Records provided section start

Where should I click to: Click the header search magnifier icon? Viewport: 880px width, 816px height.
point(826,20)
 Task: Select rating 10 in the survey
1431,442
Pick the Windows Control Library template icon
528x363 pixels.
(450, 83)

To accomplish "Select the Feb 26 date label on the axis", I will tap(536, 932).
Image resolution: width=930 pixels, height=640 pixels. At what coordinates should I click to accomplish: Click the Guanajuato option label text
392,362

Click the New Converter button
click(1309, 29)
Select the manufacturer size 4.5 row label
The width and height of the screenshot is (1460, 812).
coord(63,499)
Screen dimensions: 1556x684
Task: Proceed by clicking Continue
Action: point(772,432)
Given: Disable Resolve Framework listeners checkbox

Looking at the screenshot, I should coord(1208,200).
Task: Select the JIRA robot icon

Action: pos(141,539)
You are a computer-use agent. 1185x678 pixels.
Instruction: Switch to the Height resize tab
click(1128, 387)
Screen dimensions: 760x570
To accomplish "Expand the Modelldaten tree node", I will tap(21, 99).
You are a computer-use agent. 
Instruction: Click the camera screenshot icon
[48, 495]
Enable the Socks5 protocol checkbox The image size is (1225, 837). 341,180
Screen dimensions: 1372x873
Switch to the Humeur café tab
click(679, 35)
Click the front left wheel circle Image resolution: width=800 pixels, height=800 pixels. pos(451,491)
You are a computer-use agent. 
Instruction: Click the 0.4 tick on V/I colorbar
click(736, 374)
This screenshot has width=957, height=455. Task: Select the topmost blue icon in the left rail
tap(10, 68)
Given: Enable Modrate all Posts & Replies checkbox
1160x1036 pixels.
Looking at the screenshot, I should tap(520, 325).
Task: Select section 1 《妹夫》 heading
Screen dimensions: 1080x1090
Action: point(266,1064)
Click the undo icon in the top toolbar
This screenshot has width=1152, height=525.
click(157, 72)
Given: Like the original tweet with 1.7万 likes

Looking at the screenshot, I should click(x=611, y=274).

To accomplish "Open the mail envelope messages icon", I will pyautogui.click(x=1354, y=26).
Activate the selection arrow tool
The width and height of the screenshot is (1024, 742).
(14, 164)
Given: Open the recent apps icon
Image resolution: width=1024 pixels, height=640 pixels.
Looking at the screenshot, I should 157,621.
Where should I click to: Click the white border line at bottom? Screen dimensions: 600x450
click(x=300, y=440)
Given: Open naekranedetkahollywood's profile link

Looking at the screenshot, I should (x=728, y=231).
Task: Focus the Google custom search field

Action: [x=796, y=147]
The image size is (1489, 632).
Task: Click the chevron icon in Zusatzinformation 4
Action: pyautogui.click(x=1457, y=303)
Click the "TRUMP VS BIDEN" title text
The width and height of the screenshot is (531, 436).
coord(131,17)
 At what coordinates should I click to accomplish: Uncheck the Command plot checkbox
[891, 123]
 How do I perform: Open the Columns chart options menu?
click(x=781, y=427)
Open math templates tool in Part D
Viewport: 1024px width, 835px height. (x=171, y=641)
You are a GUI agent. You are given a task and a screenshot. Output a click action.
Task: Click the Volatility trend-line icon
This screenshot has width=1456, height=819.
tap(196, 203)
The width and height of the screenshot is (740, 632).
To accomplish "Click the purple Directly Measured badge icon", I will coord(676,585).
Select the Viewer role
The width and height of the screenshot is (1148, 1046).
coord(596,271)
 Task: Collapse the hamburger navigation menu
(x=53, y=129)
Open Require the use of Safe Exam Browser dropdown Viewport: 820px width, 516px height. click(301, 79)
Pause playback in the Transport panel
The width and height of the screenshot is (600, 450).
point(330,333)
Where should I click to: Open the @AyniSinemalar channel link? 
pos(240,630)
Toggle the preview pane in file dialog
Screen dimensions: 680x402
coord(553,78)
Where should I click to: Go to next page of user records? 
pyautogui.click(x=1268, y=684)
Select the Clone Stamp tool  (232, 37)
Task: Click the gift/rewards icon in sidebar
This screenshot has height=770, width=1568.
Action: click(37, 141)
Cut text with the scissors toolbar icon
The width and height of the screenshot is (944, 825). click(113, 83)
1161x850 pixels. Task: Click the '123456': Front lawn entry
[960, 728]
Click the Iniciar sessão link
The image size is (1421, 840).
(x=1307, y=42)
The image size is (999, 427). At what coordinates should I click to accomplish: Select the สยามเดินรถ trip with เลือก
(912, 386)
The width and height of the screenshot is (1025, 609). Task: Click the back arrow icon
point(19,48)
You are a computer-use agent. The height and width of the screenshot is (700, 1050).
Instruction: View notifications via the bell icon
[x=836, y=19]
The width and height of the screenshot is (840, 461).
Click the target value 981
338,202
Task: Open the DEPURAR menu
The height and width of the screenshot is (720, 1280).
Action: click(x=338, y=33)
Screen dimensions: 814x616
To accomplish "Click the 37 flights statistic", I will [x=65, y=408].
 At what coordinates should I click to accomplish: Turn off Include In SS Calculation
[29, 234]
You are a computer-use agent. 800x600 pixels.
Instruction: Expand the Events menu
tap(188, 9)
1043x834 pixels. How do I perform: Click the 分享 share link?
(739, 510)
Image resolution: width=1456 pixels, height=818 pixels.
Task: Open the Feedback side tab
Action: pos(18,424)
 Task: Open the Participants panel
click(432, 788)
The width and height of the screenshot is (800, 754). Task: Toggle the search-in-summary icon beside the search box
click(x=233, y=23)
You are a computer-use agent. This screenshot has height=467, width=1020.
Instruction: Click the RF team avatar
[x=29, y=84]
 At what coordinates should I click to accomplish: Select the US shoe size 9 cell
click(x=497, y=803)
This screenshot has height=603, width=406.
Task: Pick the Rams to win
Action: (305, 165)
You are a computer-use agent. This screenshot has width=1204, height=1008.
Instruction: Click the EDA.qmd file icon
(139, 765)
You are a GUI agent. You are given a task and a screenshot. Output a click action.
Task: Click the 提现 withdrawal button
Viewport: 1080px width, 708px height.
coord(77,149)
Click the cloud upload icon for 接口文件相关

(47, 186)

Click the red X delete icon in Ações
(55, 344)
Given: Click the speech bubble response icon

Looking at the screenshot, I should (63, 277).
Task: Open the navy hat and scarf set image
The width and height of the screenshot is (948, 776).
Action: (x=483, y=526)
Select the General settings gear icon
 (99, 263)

Records provided section end

Required work: What lines of the material above contain "will"? Return each of them.

The answer:
To accomplish "Select the Feb 26 date label on the axis", I will tap(536, 932).
To accomplish "Expand the Modelldaten tree node", I will tap(21, 99).
To accomplish "Open the mail envelope messages icon", I will pyautogui.click(x=1354, y=26).
To accomplish "Click the purple Directly Measured badge icon", I will coord(676,585).
To accomplish "Click the 37 flights statistic", I will [x=65, y=408].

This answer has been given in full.